N.J. Stat. Ann. § 2A:53A-27.

. The Receiver argues that he first stated that he would base his opposition brief in part on a choice of law argument in a pre-motion conference before this Court. However, his statements at the conference were not clear enough to put the Lum Defendants on notice such that they were required to raise the issue in their motion to reconsider. The first time the Receiver ever squarely raised the claim that New Jersey law applies to the Lum Defendants was when he submitted his opposition brief to the motion to reconsider.

. Although the Certilman Defendants brought the motion, there is no doubt that their interests were aligned with those of the Lum Defendants. Had the Court accepted the arguments advanced by the Certilman Defendants, it would have dismissed the claims against both them and the Lum Defendants.

. Magistrate Judge Dolinger denied the motion for a stay of the proceedings on September 17, 2009, to which the Certilman Defendants filed objections. This Court denied the motion for reconsideration on November 30, 2009 and found the objections to the denial of the stay moot.
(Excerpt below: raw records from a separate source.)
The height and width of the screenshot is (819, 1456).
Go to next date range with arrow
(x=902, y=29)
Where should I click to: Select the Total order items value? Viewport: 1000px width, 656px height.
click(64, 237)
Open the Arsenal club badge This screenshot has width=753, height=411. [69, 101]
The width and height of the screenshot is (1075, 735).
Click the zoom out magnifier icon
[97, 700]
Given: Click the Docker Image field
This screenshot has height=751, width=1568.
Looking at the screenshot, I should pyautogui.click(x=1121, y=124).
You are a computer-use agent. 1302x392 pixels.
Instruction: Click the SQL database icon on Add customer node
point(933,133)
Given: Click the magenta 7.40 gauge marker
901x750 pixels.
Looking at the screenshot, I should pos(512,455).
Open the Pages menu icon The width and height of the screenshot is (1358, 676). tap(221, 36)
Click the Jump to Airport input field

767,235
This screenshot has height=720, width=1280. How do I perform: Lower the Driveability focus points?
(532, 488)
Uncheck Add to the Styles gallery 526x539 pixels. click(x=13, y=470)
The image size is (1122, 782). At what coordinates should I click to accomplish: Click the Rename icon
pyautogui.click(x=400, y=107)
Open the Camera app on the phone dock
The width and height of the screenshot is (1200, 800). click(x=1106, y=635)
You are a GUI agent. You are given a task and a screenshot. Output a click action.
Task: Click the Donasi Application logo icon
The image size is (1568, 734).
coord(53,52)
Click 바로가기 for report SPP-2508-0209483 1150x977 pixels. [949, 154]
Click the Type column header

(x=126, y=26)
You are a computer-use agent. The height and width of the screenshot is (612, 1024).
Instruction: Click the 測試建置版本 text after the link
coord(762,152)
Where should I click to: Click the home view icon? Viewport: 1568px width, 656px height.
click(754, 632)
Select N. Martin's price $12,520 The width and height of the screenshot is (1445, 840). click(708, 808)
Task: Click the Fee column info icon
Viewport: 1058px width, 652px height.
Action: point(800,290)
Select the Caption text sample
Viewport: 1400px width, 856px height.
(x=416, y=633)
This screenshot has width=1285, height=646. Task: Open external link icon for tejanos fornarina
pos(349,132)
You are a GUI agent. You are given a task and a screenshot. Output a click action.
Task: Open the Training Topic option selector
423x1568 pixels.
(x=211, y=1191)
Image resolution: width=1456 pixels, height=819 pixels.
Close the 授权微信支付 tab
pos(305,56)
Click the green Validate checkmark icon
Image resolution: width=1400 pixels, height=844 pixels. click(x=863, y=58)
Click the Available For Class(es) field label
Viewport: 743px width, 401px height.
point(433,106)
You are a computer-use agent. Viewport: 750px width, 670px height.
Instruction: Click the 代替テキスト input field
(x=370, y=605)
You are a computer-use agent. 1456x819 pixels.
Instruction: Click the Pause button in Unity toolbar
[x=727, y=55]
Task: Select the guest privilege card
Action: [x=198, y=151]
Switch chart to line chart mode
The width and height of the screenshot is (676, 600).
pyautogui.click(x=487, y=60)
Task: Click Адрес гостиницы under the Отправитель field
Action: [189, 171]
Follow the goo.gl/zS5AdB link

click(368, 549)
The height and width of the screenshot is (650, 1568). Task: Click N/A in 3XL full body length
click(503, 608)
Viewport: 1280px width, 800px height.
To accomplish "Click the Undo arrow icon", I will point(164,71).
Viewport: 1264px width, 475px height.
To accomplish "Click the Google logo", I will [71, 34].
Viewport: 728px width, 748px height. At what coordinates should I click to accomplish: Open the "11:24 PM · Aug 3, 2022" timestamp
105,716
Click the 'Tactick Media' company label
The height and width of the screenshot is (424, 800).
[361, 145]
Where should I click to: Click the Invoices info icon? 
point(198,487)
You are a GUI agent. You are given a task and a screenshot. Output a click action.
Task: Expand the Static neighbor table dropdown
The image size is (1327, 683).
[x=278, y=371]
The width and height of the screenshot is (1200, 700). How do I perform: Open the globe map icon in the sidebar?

. To support its finding that the Cobalt investors had adequately pled actual knowledge, the Oster Court stated that discovery from the 2006 SEC proceedings against Co-bait demonstrated that "Chapman was well aware of Shapiro and Stitsky’s extensive criminal backgrounds, including the fact that Stitsky was banned from the securities industry." Id. at 72. The Court stated that substantial assistance had been adequately pled where the Lum Defendants "consciously chose to look the other way when their clients asked them to prepare the PPM for their next 'investment vehicle.' ” Id. at 73. Refusing to endorse what it termed a "see no evil, hear no evil approach,” the Court remarked: "To say that defendant attorneys merely furnished legal services to help solicit investments in ... Cobalt ..., and did not have knowledge of the fraud they helped perpetrate, is drawing distinctions based on gradations of knowledge that are simply not tenable." Id.